> _WHAT TO PRODUCE_
Would you please output the lines from the one holding "The width and height of the screenshot is (800, 456)." to the end of the entries, exactly and with no others?
-------- THE DATA
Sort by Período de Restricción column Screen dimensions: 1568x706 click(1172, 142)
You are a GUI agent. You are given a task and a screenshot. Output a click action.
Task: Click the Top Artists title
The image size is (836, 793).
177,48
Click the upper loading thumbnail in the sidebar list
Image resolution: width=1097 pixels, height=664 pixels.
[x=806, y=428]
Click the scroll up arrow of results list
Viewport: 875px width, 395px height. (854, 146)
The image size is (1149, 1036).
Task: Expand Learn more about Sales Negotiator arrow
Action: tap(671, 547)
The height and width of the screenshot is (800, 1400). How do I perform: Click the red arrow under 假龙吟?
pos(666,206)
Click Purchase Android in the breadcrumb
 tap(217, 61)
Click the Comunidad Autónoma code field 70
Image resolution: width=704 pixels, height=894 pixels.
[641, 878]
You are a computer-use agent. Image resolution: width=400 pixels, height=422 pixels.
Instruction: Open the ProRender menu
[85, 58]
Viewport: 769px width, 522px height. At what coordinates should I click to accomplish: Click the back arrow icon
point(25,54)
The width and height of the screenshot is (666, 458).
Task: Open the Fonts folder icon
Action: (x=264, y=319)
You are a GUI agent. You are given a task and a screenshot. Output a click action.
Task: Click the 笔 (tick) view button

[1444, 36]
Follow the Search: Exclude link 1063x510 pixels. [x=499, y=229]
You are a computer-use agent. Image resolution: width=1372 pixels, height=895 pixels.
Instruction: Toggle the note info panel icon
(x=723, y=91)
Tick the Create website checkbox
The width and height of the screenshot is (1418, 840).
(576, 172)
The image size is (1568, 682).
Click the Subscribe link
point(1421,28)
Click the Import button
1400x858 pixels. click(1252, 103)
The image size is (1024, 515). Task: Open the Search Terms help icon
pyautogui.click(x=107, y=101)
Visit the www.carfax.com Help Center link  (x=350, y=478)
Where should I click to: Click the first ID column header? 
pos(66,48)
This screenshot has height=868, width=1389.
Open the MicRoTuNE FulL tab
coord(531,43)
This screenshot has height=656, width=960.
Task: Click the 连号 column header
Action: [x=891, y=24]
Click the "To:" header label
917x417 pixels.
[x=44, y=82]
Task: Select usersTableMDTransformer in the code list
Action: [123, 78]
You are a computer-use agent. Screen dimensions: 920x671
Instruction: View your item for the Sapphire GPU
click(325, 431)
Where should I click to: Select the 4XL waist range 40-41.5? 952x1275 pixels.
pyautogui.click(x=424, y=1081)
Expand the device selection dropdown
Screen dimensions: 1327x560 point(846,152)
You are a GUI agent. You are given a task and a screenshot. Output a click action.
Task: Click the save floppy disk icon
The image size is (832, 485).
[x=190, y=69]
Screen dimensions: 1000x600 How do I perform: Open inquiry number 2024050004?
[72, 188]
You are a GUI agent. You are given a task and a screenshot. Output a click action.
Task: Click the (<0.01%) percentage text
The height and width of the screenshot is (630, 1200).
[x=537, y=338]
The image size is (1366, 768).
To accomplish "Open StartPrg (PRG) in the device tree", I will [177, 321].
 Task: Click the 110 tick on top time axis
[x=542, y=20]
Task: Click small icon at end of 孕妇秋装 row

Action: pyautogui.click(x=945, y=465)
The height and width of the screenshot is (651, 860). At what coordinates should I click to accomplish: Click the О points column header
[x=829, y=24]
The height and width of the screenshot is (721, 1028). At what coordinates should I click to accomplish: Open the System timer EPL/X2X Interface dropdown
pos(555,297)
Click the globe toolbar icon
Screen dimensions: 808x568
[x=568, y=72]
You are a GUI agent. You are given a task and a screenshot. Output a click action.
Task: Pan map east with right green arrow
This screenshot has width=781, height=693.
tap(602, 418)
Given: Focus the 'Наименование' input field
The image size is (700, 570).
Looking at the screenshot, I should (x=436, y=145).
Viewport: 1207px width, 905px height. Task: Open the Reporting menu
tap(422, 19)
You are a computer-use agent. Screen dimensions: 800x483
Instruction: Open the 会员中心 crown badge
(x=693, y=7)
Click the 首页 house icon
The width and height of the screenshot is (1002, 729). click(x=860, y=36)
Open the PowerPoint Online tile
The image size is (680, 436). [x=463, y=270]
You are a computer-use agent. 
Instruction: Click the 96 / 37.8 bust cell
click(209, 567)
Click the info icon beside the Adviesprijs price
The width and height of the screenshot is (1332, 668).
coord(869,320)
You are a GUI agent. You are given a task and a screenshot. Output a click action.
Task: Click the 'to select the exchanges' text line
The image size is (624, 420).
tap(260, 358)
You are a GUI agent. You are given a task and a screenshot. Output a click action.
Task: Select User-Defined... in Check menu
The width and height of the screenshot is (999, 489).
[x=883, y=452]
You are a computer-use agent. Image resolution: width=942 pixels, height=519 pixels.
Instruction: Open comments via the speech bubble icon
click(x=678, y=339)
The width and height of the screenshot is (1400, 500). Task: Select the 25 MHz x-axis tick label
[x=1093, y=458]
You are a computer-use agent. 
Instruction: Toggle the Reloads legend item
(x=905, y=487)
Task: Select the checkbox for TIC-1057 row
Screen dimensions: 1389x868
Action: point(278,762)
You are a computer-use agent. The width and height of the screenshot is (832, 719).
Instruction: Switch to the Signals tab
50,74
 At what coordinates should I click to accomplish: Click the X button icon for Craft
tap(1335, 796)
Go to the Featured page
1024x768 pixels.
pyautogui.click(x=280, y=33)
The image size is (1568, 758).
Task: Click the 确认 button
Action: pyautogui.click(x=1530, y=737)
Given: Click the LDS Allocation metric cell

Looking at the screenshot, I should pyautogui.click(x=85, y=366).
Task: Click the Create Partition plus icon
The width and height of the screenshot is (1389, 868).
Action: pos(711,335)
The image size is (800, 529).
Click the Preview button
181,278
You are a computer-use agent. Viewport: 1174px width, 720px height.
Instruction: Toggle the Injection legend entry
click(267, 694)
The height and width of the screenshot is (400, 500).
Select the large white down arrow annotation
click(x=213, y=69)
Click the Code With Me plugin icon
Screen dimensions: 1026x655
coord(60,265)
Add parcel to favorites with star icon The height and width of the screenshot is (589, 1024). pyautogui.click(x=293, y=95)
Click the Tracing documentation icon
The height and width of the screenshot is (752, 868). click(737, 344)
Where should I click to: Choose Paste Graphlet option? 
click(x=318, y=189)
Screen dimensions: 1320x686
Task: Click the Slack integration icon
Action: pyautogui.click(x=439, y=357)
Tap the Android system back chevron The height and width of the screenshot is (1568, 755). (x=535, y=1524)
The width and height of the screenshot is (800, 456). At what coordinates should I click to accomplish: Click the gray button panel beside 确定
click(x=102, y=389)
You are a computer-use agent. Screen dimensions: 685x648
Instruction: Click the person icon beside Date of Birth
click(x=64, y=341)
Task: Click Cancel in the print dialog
----------------
> _ANSWER FOR THIS EXERCISE_
The width and height of the screenshot is (800, 456). At what coordinates should I click to accomplish: Click the gray button panel beside 确定
click(x=102, y=389)
You are a computer-use agent. Screen dimensions: 685x648
Instruction: Click the person icon beside Date of Birth
click(x=64, y=341)
Task: Click Cancel in the print dialog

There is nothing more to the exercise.